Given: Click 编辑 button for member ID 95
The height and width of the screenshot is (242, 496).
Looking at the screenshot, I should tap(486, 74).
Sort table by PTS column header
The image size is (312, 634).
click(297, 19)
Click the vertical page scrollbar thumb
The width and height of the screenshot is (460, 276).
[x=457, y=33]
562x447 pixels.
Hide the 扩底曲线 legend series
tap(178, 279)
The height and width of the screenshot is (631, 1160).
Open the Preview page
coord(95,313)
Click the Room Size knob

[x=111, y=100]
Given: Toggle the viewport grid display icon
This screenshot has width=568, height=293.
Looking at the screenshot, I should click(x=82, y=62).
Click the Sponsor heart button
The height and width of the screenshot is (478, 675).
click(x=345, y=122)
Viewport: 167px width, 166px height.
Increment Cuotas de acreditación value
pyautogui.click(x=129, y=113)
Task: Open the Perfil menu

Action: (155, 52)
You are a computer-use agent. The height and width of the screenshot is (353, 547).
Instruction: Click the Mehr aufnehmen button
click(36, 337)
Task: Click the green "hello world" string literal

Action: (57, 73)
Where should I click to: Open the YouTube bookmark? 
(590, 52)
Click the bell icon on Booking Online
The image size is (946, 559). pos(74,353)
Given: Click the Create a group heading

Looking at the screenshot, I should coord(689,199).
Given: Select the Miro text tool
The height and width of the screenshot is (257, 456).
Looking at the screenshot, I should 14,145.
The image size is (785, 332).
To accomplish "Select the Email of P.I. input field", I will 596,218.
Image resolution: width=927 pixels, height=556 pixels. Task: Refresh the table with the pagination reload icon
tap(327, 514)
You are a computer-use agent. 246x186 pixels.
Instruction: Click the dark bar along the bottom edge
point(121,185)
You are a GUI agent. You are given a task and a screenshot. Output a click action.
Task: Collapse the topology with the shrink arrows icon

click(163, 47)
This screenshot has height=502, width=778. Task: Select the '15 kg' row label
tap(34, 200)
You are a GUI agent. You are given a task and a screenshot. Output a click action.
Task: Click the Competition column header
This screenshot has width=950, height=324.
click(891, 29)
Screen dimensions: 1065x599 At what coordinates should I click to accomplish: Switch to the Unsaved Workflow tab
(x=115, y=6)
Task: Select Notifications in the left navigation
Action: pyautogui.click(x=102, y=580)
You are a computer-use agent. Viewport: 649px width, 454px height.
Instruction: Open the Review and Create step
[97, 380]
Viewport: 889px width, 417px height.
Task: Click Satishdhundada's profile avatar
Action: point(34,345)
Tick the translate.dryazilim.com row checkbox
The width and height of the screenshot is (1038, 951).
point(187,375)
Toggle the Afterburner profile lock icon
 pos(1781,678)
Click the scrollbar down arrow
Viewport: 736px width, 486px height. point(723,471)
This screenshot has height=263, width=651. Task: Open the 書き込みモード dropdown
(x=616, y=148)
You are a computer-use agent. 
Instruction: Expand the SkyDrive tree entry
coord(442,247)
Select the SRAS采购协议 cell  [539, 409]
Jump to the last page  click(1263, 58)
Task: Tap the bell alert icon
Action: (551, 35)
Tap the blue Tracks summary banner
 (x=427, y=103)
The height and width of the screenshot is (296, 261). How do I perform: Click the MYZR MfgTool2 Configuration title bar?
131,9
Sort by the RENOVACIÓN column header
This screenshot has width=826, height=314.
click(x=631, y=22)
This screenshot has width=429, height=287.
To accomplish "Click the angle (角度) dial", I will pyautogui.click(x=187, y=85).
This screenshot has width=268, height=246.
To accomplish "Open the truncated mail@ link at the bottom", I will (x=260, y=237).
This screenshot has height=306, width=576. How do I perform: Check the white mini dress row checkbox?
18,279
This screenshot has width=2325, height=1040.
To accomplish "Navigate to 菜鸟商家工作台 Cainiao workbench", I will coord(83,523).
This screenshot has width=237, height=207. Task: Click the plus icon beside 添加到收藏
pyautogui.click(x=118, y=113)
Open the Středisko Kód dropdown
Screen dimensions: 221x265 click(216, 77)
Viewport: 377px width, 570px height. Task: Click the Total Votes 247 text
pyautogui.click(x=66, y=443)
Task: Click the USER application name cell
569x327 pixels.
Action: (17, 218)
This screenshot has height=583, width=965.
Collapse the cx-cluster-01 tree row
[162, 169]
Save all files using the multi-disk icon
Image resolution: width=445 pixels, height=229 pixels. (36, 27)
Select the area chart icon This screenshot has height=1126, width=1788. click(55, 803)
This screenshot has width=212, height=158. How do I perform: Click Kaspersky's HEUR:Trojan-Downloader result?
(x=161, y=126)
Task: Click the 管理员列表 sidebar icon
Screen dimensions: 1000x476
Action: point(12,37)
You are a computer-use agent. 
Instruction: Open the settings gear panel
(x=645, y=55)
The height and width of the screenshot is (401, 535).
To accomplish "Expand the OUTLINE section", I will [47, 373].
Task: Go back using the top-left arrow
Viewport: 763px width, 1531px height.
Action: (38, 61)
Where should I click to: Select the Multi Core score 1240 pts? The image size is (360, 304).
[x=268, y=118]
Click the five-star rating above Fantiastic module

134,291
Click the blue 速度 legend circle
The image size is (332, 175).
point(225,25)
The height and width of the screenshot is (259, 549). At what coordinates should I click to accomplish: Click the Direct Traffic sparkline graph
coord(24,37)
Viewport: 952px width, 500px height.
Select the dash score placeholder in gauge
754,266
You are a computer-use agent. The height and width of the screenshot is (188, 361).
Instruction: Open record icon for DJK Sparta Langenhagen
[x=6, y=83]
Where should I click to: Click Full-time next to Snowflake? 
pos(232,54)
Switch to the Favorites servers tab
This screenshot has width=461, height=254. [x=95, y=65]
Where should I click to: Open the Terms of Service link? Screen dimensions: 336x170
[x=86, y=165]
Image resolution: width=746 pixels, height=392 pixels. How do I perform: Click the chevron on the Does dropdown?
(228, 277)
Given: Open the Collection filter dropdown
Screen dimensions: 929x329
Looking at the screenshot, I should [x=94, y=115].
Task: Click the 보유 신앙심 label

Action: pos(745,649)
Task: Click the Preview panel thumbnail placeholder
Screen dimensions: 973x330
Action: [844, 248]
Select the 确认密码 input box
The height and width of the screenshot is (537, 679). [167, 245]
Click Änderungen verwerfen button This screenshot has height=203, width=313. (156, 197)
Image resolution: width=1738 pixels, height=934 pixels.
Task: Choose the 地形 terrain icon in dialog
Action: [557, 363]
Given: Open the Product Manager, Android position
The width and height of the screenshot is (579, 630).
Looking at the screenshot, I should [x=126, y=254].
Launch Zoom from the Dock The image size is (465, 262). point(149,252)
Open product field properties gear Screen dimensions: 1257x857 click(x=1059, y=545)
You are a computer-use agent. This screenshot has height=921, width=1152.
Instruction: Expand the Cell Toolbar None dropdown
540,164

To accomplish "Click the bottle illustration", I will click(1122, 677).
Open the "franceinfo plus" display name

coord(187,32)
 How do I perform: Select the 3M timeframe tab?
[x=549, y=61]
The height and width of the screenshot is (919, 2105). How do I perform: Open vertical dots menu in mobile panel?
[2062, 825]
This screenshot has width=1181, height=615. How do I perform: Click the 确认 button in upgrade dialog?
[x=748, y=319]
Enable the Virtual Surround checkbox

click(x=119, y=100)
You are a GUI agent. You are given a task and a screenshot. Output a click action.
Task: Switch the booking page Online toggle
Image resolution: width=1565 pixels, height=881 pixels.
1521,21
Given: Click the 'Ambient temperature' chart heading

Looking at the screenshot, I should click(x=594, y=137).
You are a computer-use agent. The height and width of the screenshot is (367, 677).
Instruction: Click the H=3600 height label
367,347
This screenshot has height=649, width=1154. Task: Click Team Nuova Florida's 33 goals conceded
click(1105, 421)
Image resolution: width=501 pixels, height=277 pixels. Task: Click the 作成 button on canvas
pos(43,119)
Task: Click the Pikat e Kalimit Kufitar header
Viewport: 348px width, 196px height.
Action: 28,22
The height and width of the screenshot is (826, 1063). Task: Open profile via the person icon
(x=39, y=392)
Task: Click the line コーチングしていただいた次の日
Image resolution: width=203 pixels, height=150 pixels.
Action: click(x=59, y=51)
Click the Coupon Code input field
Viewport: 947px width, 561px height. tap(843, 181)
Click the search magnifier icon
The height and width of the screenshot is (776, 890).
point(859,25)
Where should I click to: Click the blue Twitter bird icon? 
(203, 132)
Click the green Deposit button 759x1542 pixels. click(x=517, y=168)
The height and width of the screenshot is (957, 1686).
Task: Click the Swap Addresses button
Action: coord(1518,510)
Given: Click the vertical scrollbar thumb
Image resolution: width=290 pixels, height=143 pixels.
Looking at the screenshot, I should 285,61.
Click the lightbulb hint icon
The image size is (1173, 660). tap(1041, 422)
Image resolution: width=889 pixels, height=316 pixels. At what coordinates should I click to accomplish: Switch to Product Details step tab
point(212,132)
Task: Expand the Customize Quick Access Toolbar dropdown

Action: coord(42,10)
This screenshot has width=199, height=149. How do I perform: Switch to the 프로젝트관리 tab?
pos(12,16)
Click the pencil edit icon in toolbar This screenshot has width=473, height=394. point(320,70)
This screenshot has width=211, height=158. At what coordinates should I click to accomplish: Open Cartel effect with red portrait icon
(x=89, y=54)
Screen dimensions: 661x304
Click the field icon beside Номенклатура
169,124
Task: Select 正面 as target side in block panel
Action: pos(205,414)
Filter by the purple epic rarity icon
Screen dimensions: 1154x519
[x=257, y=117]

----------

# Written request
Recast the items from the line with "This screenshot has height=306, width=576." to the line with "pos(232,54)" as a numbered list, leaving out blank lines.

# Correct response
1. This screenshot has height=306, width=576. How do I perform: Check the white mini dress row checkbox?
2. 18,279
3. This screenshot has width=2325, height=1040.
4. To accomplish "Navigate to 菜鸟商家工作台 Cainiao workbench", I will coord(83,523).
5. This screenshot has width=237, height=207. Task: Click the plus icon beside 添加到收藏
6. pyautogui.click(x=118, y=113)
7. Open the Středisko Kód dropdown
8. Screen dimensions: 221x265 click(216, 77)
9. Viewport: 377px width, 570px height. Task: Click the Total Votes 247 text
10. pyautogui.click(x=66, y=443)
11. Task: Click the USER application name cell
12. 569x327 pixels.
13. Action: (17, 218)
14. This screenshot has height=583, width=965.
15. Collapse the cx-cluster-01 tree row
16. [162, 169]
17. Save all files using the multi-disk icon
18. Image resolution: width=445 pixels, height=229 pixels. (36, 27)
19. Select the area chart icon This screenshot has height=1126, width=1788. click(55, 803)
20. This screenshot has width=212, height=158. How do I perform: Click Kaspersky's HEUR:Trojan-Downloader result?
21. (x=161, y=126)
22. Task: Click the 管理员列表 sidebar icon
23. Screen dimensions: 1000x476
24. Action: point(12,37)
25. You are a computer-use agent. 
26. Instruction: Open the settings gear panel
27. (x=645, y=55)
28. The height and width of the screenshot is (401, 535).
29. To accomplish "Expand the OUTLINE section", I will [47, 373].
30. Task: Go back using the top-left arrow
31. Viewport: 763px width, 1531px height.
32. Action: (38, 61)
33. Where should I click to: Select the Multi Core score 1240 pts? The image size is (360, 304).
34. [x=268, y=118]
35. Click the five-star rating above Fantiastic module
36. 134,291
37. Click the blue 速度 legend circle
38. The image size is (332, 175).
39. point(225,25)
40. The height and width of the screenshot is (259, 549). At what coordinates should I click to accomplish: Click the Direct Traffic sparkline graph
41. coord(24,37)
42. Viewport: 952px width, 500px height.
43. Select the dash score placeholder in gauge
44. 754,266
45. You are a computer-use agent. The height and width of the screenshot is (188, 361).
46. Instruction: Open record icon for DJK Sparta Langenhagen
47. [x=6, y=83]
48. Where should I click to: Click Full-time next to Snowflake? 
49. pos(232,54)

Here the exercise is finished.